MacBook Pro Battery Issue – Fixing Random Discharge When Charging

batterychargingmacbook pro

My 15 inch 2018 Mac Book Pro with Mojave 10.14 randomly starts draining battery when plugged in. When I try to move the cable, change the power cable to a different USB slot nothing helps. The battery indicator is in charging state, but when pressed, it says "Not charging". After some time, when it gets to 88-92% it suddenly starts charging again.
I noticed that this happens independently of loads. Once or twice a day. This can happen when 2 IDE, browsers windows, media player are running simultaneously, and when it is in idle state showing only desktop. I'm using native 85Watt charging block and cable.

Additional info:
In System Report -> Power, the Condition is displayed as Normal. With cycles count equal to 52. This used to happen even when the condition used to be better, with fewer cycles count. But less frequently.

Best Answer

Update 2020-08-05: It's a new feature by Apply and intended behavior

see HT211246

If you see 'Not Charging' when your Mac notebook is connected to power Depending on its settings, your Mac might temporarily pause charging to help calibrate battery health management, a feature designed to improve the lifespan of your battery.

If your Mac notebook has Thunderbolt 3 ports and uses macOS Catalina 10.15.5 or later, you can use battery health management to help extend the life of your battery. Battery health management is designed to improve your battery's lifespan by reducing the rate at which it chemically ages. The feature does this by monitoring your battery's temperature history and charging patterns.

When battery health management is turned on, you might occasionally see ”Not Charging” in the battery status menu of your Mac, and your battery's maximum charge level might be lowered temporarily. This is normal, and it's how battery health management optimizes charging. Your Mac resumes charging to 100 percent depending on your usage.

This is a new behavior, in my opinion – and might be a bug (see update)

I have not noticed this behavior till recently (see below). I cannot remember observing a noticeable/quick discharge while connected to the power supply, and when this started to happen I thought the laptop is broken or the SMC/nvram corrupt…

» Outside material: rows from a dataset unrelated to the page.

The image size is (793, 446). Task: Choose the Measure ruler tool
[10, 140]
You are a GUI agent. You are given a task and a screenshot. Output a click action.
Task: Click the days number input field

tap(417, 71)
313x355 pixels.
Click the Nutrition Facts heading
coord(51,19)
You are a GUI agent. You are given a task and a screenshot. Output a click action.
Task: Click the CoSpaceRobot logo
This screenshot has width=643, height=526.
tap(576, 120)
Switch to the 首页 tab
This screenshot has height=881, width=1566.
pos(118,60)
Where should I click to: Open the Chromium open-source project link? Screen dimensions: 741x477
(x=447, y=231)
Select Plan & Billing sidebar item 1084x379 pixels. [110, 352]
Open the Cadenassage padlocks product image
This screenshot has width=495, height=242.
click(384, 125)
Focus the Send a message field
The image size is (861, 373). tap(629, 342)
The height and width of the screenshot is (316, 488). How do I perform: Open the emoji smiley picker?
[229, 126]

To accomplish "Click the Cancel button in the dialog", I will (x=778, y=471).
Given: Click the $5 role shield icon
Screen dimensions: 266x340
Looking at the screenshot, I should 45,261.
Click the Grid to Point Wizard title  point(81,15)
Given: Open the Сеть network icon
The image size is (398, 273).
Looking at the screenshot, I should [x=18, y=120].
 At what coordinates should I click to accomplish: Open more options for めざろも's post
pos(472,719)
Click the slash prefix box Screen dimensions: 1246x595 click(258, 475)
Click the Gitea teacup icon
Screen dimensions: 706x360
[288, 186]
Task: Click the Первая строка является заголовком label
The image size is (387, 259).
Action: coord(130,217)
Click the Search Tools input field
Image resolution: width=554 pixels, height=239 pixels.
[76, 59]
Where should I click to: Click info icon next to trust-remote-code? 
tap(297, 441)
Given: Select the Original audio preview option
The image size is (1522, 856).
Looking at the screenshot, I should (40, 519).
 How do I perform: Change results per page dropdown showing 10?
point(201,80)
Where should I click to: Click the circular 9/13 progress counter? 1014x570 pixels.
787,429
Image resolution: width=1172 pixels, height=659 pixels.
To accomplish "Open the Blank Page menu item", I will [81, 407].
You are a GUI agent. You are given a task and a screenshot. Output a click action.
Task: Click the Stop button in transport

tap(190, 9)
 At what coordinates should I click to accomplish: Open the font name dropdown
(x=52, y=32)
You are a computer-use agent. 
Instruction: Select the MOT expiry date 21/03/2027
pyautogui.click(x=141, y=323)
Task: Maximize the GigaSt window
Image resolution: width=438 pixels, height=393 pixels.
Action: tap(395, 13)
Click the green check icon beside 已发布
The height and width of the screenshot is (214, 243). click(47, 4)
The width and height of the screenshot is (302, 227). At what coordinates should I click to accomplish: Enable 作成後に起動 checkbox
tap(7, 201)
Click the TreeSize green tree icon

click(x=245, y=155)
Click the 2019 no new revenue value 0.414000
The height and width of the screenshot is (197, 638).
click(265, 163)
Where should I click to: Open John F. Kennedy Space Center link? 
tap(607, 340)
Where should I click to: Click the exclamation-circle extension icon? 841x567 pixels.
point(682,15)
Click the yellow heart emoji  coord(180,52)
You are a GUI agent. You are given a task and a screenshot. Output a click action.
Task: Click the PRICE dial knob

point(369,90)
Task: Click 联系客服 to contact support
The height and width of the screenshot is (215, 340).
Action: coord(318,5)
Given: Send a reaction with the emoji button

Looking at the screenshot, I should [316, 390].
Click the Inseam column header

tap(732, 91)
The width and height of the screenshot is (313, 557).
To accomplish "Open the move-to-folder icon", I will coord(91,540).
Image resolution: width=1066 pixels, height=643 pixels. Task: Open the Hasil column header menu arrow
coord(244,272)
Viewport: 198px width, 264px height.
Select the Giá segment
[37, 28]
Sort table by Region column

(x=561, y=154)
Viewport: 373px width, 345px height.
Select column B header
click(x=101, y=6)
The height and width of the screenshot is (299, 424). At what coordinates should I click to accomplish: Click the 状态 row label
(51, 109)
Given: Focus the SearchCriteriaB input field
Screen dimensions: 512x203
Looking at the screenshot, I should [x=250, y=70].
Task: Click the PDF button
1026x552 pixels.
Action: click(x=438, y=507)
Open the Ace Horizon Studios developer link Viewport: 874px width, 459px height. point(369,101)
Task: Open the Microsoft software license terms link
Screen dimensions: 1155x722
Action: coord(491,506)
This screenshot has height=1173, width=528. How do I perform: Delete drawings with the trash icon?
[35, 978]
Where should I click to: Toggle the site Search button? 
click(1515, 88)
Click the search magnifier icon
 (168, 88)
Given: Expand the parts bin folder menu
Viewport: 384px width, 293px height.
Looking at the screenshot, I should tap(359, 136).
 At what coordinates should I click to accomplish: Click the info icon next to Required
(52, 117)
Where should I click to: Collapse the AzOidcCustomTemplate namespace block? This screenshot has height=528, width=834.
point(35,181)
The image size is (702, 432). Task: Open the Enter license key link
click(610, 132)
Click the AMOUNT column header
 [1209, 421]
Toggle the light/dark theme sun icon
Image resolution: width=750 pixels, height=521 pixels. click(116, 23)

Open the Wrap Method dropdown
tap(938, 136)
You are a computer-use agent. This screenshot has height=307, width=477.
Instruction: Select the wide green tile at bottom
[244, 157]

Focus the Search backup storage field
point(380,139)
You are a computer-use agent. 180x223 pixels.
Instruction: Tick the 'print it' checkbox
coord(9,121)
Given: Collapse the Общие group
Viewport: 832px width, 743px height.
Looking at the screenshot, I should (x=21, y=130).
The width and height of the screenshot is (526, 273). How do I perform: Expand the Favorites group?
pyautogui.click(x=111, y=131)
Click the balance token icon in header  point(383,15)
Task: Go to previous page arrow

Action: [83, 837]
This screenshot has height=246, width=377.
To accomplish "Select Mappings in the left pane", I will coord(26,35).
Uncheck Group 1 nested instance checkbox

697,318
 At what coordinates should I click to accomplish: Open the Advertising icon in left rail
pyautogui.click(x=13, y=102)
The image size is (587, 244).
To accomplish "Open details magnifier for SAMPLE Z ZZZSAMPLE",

What is happening now is that the Laptop (in my case also a MacBookPro 15" 2018) stops charging for a period of time (around 1 h). Maybe till it reaches ~93% remaining charge and then starts charging again.

I have noticed this since installing the 002 or 003 security update on High-Sierra, I have then tried a lot to troubleshoot this new behavior, updated to Mojave (with all updates), reset the nvram and power management but the issue persists.

The screen-shots below, from the iStat menu sensor data recording, show how the battery is draining (while still connected to the power supply). The DC input from the power supply is reduced to 2 W (20 V at 0.1 A) and power is (mainly) drawn from the battery.

Battery charge drops to ~93% while connected to power supply
above: Battery charge drops to ~93% while connected to power supply


Battery powers system, while connected to power supply
above: The battery powers the system, although it's connected to power supply


Power input from the connected power supply
above: Power input from the connected power supply


This only happens when the laptop is awake and always at the same time of day. When it is not awake at that time it will start draining the battery the moment it is awake.

This continues to happen with different chargers and when booting to recovery mode, and - I think - when booting an older system from external drive.
I suppose that maybe something in the SMC code was changed, which triggers this behavior independent from the OS.

All in all this new behavior has perplexed me quite a bit.

I do not see how a daily forced discharge to 93% can prolong the overall life of the battery!

Right now Apple is forcibly adding one full discharge/charge cycle about every two weeks, or ~25 full cycles per year. Maybe (and I hope so) they have done some research and determined that this behavior actually prolongs the battery-lifetime – on the other hand this might just be a bug…


Update 2020-08-05: It's not a bug but "a feature designed to improve the lifespan of your battery", according to Apple

The way Apple back-ported this behavior to High-Sierra and Mojave, where there is no "Battery health management" in System Preferences/Energy Saver still makes me wonder if this is working entirely as intended.